--- Activity ---
Return the lines below exactly as they appear, please, starting with the first and ending with the one that contains "Task: Select the".

Collected data
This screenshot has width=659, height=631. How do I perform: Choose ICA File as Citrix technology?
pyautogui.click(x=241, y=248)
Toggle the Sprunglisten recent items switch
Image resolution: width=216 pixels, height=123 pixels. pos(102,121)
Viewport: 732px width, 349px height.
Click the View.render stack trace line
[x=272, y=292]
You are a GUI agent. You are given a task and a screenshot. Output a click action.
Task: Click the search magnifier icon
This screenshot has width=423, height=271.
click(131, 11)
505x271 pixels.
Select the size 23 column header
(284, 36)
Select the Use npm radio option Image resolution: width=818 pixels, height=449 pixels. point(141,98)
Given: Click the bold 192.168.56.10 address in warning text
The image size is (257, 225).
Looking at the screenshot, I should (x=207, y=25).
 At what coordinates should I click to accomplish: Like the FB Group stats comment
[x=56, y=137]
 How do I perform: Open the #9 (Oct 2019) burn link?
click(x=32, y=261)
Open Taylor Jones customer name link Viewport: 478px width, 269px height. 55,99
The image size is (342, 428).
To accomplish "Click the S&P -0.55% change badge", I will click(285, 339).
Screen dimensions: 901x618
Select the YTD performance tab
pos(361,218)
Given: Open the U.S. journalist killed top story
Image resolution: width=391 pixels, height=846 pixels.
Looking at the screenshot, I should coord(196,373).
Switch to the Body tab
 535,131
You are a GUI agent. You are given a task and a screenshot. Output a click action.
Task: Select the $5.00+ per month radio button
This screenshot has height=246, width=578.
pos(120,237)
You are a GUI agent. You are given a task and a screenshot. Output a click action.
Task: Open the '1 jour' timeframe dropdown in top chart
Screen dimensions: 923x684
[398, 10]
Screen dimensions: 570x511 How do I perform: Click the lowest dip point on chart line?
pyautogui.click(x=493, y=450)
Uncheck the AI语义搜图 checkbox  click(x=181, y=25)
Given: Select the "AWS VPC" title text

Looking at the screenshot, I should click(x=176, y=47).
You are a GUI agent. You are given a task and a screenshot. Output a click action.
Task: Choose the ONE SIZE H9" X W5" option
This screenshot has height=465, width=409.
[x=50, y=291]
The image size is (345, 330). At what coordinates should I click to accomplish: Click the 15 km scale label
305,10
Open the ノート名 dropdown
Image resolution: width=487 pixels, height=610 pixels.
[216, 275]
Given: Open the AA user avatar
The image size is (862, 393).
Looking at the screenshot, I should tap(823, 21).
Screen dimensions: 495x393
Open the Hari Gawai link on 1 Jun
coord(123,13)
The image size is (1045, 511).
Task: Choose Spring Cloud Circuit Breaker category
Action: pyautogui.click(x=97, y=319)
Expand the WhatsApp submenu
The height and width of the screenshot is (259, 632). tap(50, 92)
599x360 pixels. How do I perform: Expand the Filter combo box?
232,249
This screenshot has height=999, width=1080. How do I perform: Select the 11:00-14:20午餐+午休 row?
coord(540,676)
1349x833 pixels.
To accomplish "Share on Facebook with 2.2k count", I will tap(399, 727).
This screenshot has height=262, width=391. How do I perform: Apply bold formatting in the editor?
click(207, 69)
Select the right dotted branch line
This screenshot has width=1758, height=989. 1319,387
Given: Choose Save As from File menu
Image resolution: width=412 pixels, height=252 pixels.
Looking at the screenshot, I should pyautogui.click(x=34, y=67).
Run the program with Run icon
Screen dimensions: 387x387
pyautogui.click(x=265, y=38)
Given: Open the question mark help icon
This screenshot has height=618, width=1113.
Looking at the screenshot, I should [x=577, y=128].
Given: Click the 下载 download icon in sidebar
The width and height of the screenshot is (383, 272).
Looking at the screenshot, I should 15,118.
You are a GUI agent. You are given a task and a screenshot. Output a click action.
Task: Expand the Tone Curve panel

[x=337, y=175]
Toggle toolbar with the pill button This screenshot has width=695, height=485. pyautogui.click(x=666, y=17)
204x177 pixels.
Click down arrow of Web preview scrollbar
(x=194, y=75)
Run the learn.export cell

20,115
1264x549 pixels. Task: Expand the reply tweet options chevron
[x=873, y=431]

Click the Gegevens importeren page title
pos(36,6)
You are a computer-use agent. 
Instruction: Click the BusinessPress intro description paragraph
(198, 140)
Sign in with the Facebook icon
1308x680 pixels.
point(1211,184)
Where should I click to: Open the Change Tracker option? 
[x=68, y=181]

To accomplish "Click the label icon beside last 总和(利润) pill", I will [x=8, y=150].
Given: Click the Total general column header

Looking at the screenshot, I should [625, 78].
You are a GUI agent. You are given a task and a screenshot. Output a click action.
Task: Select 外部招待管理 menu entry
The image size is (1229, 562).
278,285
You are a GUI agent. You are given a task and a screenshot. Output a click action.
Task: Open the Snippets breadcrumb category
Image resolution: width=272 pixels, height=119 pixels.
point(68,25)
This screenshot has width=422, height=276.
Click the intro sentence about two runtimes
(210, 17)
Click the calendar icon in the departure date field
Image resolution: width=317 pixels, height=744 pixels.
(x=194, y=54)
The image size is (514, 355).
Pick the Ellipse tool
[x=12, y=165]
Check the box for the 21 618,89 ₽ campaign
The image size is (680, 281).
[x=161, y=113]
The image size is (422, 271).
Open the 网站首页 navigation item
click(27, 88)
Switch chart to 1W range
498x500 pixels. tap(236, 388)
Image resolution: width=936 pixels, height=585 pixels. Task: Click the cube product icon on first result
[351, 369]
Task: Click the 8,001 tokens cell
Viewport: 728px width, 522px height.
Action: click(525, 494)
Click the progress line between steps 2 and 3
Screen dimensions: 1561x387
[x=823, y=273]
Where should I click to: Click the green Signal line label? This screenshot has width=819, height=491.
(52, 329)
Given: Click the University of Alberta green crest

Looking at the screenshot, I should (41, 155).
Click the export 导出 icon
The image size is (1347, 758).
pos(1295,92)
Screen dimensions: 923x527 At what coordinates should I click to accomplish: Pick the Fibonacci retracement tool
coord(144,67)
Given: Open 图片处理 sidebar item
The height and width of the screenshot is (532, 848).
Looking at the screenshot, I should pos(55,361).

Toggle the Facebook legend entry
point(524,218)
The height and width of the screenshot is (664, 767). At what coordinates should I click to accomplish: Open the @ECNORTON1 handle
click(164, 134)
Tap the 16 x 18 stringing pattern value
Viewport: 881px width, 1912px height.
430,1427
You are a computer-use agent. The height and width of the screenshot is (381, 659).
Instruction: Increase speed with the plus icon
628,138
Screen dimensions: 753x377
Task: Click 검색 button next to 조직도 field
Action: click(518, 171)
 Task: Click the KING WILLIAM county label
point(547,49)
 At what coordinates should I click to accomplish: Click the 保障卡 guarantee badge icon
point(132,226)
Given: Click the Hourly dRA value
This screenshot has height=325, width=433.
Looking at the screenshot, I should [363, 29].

--- Answer to this task ---
This screenshot has width=659, height=631. How do I perform: Choose ICA File as Citrix technology?
pyautogui.click(x=241, y=248)
Toggle the Sprunglisten recent items switch
Image resolution: width=216 pixels, height=123 pixels. pos(102,121)
Viewport: 732px width, 349px height.
Click the View.render stack trace line
[x=272, y=292]
You are a GUI agent. You are given a task and a screenshot. Output a click action.
Task: Click the search magnifier icon
This screenshot has width=423, height=271.
click(131, 11)
505x271 pixels.
Select the size 23 column header
(284, 36)
Select the Use npm radio option Image resolution: width=818 pixels, height=449 pixels. point(141,98)
Given: Click the bold 192.168.56.10 address in warning text
The image size is (257, 225).
Looking at the screenshot, I should (x=207, y=25).
 At what coordinates should I click to accomplish: Like the FB Group stats comment
[x=56, y=137]
 How do I perform: Open the #9 (Oct 2019) burn link?
click(x=32, y=261)
Open Taylor Jones customer name link Viewport: 478px width, 269px height. 55,99
The image size is (342, 428).
To accomplish "Click the S&P -0.55% change badge", I will click(285, 339).
Screen dimensions: 901x618
Select the YTD performance tab
pos(361,218)
Given: Open the U.S. journalist killed top story
Image resolution: width=391 pixels, height=846 pixels.
Looking at the screenshot, I should coord(196,373).
Switch to the Body tab
 535,131
You are a GUI agent. You are given a task and a screenshot. Output a click action.
Task: Select the $5.00+ per month radio button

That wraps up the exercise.